Plot sex-DIF vs. non-sex-DIF estimates for people, showing the differences in the random ability estimates.

compare_dif <- tibble(estimate = persons_1pl$Estimate, 
                      estimate_dif = persons_1pl_dif$Estimate,
                      estimate_dif_coef = persons_1pl_dif_coef$Estimate,
                      sex = persons_1pl$sex)

ggplot(data = compare_dif, 
       aes(x = estimate, y = estimate_dif, 
           col = sex)) +
  geom_point() + 
  geom_abline(lty = 2) 

# p2 <- ggplot(data = compare_dif, 
#        aes(x = estimate, y = estimate_dif_coef, 
#            col = sex)) +
#   geom_point() + 
#   geom_abline(lty = 2) + 
#   theme(legend.pos = "bottom")
# 
# cowplot::plot_grid(p1,p2)

You can get:

  1. Estimate of absolute ability.
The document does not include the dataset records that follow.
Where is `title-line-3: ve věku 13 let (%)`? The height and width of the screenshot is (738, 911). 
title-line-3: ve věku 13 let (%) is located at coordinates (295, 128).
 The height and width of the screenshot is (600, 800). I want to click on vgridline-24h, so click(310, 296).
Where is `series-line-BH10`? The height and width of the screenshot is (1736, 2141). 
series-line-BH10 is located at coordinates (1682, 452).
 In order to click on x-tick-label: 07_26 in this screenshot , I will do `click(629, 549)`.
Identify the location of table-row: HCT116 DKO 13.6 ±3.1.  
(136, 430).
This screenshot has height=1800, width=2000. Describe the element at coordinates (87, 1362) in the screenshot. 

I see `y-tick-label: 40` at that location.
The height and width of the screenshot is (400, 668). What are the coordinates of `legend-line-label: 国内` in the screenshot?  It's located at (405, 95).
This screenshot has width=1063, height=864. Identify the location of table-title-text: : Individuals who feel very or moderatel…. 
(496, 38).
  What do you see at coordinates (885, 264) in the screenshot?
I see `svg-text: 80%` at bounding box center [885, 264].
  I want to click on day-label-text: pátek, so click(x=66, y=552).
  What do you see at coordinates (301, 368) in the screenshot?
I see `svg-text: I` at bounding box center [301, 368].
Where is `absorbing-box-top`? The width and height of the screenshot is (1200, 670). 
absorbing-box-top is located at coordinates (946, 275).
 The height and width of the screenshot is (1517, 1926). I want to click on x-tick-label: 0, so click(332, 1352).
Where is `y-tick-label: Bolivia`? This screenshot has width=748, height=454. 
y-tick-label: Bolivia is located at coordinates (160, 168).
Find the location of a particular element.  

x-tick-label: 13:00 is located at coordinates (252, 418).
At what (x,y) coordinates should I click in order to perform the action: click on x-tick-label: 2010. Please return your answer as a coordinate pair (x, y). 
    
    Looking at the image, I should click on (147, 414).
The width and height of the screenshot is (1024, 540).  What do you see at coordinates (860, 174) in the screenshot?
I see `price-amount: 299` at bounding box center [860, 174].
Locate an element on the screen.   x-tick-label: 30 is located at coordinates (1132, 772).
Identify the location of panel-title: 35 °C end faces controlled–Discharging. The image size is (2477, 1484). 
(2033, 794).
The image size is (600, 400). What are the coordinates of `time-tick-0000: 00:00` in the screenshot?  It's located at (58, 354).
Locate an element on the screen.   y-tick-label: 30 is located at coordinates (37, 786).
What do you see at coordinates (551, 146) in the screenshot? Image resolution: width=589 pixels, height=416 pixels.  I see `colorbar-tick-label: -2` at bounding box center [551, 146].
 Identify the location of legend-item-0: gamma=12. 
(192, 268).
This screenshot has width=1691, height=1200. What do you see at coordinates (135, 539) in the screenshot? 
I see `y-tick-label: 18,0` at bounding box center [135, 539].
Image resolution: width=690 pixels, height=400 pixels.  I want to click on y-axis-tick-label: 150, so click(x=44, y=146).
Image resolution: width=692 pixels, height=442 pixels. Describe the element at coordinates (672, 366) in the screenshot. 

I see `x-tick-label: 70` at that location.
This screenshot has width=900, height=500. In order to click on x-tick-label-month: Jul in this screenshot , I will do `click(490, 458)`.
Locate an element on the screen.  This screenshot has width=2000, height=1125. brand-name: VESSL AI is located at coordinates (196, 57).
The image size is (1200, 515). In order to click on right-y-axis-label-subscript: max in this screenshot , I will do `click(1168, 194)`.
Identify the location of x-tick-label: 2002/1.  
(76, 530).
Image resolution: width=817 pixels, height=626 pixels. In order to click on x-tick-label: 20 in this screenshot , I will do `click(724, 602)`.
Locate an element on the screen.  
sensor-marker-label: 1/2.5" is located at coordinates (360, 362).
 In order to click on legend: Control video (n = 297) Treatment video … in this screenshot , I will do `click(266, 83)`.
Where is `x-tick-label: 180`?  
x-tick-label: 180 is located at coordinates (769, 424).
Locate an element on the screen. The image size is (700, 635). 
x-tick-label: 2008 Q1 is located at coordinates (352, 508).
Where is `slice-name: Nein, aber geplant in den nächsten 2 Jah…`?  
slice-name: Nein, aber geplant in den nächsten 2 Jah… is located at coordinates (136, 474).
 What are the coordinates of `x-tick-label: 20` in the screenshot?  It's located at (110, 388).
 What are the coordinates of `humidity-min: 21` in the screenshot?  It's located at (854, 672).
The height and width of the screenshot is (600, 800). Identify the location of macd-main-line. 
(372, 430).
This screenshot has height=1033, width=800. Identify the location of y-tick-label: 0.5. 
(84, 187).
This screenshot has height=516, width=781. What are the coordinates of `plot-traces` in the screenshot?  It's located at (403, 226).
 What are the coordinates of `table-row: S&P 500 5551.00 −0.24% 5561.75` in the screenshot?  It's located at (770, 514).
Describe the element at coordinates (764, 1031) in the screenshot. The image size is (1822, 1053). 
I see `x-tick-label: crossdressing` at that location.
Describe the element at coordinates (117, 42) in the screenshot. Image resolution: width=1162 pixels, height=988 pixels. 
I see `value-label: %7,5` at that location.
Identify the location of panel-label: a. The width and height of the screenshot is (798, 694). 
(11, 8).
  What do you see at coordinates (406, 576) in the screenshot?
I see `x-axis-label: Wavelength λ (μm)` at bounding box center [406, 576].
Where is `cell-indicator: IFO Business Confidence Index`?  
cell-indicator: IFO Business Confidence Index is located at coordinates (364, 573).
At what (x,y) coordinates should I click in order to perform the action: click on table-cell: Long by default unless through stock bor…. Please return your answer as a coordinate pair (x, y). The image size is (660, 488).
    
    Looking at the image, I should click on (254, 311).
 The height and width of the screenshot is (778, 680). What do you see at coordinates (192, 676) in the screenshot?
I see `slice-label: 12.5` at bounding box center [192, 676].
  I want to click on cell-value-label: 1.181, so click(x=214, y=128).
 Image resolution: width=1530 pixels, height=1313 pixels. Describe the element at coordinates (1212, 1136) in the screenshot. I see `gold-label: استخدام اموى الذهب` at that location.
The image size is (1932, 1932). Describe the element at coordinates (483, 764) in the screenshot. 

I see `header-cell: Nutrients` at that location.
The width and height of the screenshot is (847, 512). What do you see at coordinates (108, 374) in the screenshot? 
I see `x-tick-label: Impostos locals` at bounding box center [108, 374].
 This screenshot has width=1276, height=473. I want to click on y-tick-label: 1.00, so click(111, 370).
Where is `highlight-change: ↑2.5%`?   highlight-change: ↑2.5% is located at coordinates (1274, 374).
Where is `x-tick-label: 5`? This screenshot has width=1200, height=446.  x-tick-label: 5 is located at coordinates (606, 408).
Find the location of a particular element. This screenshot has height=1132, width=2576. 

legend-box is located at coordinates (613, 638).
How good are you compared to other people.
  2. Demographically-adjusted estimate of ability. Effectively, how good are are you compared to other people, if you weren’t in your demographic group.

This second is of interest in reasoning about “ability in context.”

One way of formalizing the affirmative action hypothesis is the idea that, for some demographics, (2) should be a better predictor of future performance than (1).